Od 2013 Walter „Waldi” Lehnertz integralna część zespołu dealerów w „Bares für Rares” (ZDF). Jeśli naprawdę jest czymś zainteresowany, jego zwykła stawka początkowa w programie wynosi 80 euro. Ten wymóg stał się w ostatnich latach znakiem firmowym 52-latka. Ale w wielu przypadkach licytacja na tym się nie kończy. Ile pieniędzy sprzedawca musi zawsze mieć przy sobie, aby móc szybko zareagować, gdy natknie się na prawdziwy przedmiot kolekcjonerski? Waldi ma to teraz w Wywiad z Jeckes.net plotkował.
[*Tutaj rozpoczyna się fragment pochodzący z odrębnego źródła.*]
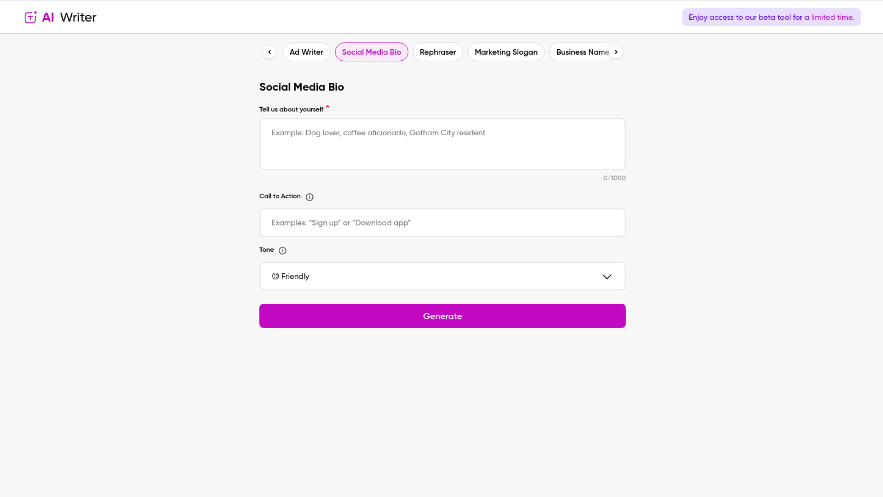The height and width of the screenshot is (497, 883).
Task: Click inside the Call to Action input
Action: click(442, 222)
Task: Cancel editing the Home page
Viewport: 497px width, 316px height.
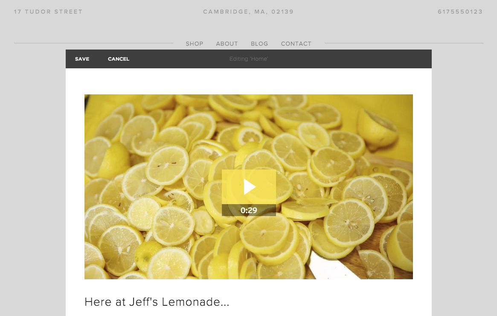Action: coord(119,59)
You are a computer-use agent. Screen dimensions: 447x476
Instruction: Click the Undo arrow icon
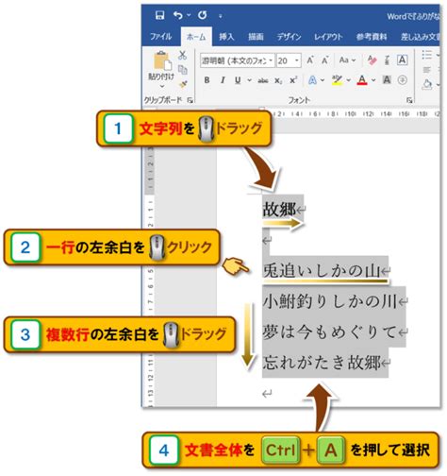178,15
Bares dla rarytasów: dealerzy chcą Porzellanvogel za wszelką cenę
Według Waltera Lehnertza w szczególności handlarze biżuterią zawsze mają przy sobie trochę więcej pieniędzy. „Jeśli o mnie chodzi – i z niektórymi kolegami jest podobnie – Zwykle mam przy sobie od 10 000 do 15 000 euro”, wyjaśnia pełnoetatowy dealer od 2015 roku. Jeśli kiedykolwiek zdarzy się sytuacja, w której pieniądze mogą być trochę ciasne, często pożycza się coś od kolegów.
Niemniej jednak: Nawet gdybyś wyświadczył sobie tę przysługę i miał dużo ludzi u dealerów,
w biznesie negocjacje są trudne. „Jeżeli w pewnym momencie powiem »To idzie do Eifel!«, to jest to poważna deklaracja wojny. Niczego sobie nie dajemy, chociaż wszyscy się lubimy ”- wyjaśnia Lehnertz w wywiadzie."Bares für Rares" kursuje codziennie od 15:05 do 16:00 na ZDF.
Więcej o "Bares for Rares":
- Bares for Rares: Kreuz osiąga najwyższą cenę sprzedaży wszech czasów
- „Bares for Rares”: Fabian Kahl jest bardzo zadowolony ze swojej dziewczyny
- Nowy program śmieciowy w ARD: Czy „Hallo Schatz” odniesie większy sukces niż „Bares für Rares”?